Evi Kratzer (born January 24, 1961, in Arvigo) is a former Swiss cross-country skier who competed from 1982 to 1989. She earned a bronze medal in the 5 km at the 1987 FIS Nordic World Ski Championships in Oberstdorf.

Kratzer's best individual finish at the Winter Olympics was 8th in the 20 km at Sarajevo in 1984. Her only individual victory was at a 10 km event in Calgary in 1987.

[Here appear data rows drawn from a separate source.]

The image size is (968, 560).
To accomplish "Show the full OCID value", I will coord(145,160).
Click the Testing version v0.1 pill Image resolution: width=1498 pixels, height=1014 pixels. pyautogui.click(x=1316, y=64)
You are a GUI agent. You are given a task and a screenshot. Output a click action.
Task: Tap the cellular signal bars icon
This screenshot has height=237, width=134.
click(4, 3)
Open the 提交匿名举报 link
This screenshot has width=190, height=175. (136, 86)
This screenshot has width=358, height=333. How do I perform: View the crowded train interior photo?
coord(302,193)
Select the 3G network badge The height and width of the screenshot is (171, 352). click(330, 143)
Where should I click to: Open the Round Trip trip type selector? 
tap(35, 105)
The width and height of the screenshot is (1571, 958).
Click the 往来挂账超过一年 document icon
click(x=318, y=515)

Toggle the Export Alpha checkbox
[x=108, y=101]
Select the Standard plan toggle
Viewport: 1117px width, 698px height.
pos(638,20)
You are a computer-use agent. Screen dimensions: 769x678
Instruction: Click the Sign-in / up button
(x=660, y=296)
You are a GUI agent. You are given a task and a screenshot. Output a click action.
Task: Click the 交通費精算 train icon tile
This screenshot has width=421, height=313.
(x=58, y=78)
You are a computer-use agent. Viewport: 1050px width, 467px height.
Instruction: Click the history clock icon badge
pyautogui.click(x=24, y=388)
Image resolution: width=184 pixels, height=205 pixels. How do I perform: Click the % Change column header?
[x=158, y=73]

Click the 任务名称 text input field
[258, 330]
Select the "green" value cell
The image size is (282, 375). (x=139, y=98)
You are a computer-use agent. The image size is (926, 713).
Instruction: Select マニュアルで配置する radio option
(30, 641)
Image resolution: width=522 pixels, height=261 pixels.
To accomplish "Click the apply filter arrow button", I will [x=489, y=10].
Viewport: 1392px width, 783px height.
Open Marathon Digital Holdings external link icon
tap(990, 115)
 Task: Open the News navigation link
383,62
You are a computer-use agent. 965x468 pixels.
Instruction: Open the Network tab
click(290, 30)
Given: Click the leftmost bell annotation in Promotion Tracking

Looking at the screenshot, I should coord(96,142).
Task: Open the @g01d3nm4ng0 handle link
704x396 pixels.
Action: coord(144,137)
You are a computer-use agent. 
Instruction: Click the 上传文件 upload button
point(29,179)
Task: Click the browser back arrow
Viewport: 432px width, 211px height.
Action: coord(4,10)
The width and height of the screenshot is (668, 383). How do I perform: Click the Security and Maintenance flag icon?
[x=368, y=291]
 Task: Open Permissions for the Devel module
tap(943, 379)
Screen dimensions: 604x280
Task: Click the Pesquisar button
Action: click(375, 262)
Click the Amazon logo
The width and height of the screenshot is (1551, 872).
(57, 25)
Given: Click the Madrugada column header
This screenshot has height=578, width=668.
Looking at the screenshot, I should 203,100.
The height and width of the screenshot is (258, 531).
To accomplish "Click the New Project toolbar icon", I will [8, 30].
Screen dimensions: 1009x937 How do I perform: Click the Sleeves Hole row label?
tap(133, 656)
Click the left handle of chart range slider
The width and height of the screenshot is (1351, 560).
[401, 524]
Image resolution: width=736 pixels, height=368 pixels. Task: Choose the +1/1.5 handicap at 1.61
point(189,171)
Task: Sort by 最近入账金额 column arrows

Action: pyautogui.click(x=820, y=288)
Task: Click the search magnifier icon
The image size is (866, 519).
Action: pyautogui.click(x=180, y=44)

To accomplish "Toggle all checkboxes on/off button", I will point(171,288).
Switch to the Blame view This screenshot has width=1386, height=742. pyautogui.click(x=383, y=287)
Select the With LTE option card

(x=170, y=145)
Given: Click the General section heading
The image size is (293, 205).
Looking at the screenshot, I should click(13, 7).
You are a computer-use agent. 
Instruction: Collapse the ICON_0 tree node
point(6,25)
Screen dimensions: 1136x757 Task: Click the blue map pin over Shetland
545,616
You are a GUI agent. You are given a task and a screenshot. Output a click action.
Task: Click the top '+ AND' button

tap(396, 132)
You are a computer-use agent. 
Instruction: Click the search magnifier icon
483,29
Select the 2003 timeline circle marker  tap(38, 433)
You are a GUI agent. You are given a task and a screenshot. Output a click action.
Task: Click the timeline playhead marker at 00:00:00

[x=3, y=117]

==Cross-country skiing results==
All results are sourced from the International Ski Federation (FIS).

===Olympic Games===

| Year | Age | 5 km | 10 km | 20 km | 4 × 5 km relay |
|---|---|---|---|---|---|
| 1980 | 19 | 23 | 27 | —N/a | — |
| 1984 | 23 | 9 | 11 | 8 | 6 |
| 1988 | 27 | 14 | 11 | 14 | 4 |

===World Championships===
- 1 medal – (1 bronze)

| Year | Age | 5 km | 10 km classical | 10 km freestyle | 15 km | 20 km | 30 km | 4 × 5 km relay |
|---|---|---|---|---|---|---|---|---|
| 1982 | 21 | 11 | 14 | —N/a | —N/a | 14 | —N/a | — |
| 1985 | 24 | 9 | 14 | —N/a | —N/a | 15 | —N/a | 6 |
| 1987 | 26 | Bronze | 10 | —N/a | —N/a | 11 | —N/a | 8 |
| 1989 | 28 | —N/a | 20 | — | 19 | —N/a | 17 | 7 |

===World Cup===
====Season standings====

| Season | Age |
Overall
| 1982 | 21 | 14 |
| 1983 | 22 | 13 |
| 1984 | 23 | 15 |
| 1985 | 24 | 5 |
| 1986 | 25 | 6 |
| 1987 | 26 | 7 |
| 1988 | 27 | 21 |
| 1989 | 28 | 48 |

====Individual podiums====
- 1 victory
- 4 podiums

| No. | Season | Date | Location | Race | Level | Place |
| 1 | 1984–85 | 18 December 1984 | SWI Davos, Switzerland | 10 km Individual | World Cup | 3rd |
| 2 | 23 February 1985 | SOV Syktyvkar, Soviet Union | 20 km Individual | World Cup | 2nd |
| 3 | 1986–87 | 10 January 1987 | CAN Canmore, Canada | 10 km Individual C | World Cup | 1st |
| 4 | 16 February 1987 | FRG Oberstdorf, West Germany | 5 km Individual C | World Championships^{[1]} | 3rd |

Note: Until the 1999 World Championships, World Championship races were included in the World Cup scoring system.